Placing the cross in its stand was like threading a needle. Its post was round but scarcely an inch in diameter. To support the rest of its heavy shape, its stand – a round tube just larger than the diameter of the cross – rose nearly a foot off the ground. With the cross's top towering over my head I stabbed at the stand and missed to the left, then clanked it too far forward. I had broken a sweat by the time I wiggled the cross back and forth and the friction of steel on steel met its post with support. The service began and I flawlessly held the gigantic book for the opening prayer; the lector read and the choir sang the responsorial psalm.

While my success had been limited up to this point, I had made a cardinal mistake as an altar server. The morning had been cool and I’d chosen a wool sweater to wear beneath my cassock. As the mass continued on, my insulating layers cooked like a crock pot. The intensity of the heat came in waves, and waves of nausea came with its intensity. My face was a lobster and my hands clams. I ran their sweaty surfaces down my thighs and slowed my breathing. Just relax, Kelsey. Get through the mass and you’ll be fine. You’re just nervous.
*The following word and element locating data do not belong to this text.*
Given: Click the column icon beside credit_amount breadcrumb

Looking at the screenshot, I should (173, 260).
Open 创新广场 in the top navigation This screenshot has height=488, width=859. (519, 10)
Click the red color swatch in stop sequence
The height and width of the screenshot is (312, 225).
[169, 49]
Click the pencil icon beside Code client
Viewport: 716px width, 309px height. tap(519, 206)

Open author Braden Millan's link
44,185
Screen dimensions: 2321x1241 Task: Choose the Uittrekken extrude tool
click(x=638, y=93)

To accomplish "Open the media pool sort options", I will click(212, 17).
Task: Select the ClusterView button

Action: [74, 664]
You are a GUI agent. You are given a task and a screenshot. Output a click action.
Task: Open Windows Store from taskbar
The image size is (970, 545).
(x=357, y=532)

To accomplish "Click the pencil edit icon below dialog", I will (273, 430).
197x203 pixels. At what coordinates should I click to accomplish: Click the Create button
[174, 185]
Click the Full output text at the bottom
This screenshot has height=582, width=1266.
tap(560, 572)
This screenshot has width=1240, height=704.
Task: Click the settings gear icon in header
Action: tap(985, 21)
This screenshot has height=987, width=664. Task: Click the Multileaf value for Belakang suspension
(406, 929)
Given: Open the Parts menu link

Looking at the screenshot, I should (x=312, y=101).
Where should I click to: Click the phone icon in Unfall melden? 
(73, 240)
And then I was swept with the feeling you get just before you vomit. Your muscles drain themselves of power and you tend to shake like you’ve just run a marathon. Your mouth goes dry like you’ve swallowed soda crackers without water.

Was I going to ruin my years of anticipation as an altar server? Not if I could help it. I stood my ground and swallowed gingerly. And swallowed again. And closed my eyes.

As I perched on the bench next to Fr. Ed’s ornate chair and he delivered his homily, I kneaded my palms and then clenched my fists while the congregation took no apparent notice of my struggle that went something like this: The crackers, the marathon. The crackers, the marathon. Lobster face. Clams. Lobster face. Crackers. Clams. Marathon. Face. Clams. Crackers.

I couldn’t swallow.

But I couldn’t leave my post and abandon my responsibility. I was only eleven, and what was this going to say about slacking off and its relation to the rest of my life? Somebody still needed to symbolically pour the water over Fr. Ed’s hands before the consecration. And I knew how to do it and wasn’t going to leave him out to dry.

But I had a marathon in my muscles and clams in my hands and…

I lost the battle as my breakfast hit my shoes.

I ran to the Sacristy. My mother met me there as tears of stress from both vomiting and sadness squeezed between my eyelids. “I’ve ruined the mass!” I sobbed, “And there’s puke all over the carpet up there!”

Mom took me home and Dad stayed after mass to apply vinegar and water to the soiled, gray carpet of the altar. We dry-cleaned my white cassock, and I could never figure out how my mother was allowed to come back to the sacristy without permission.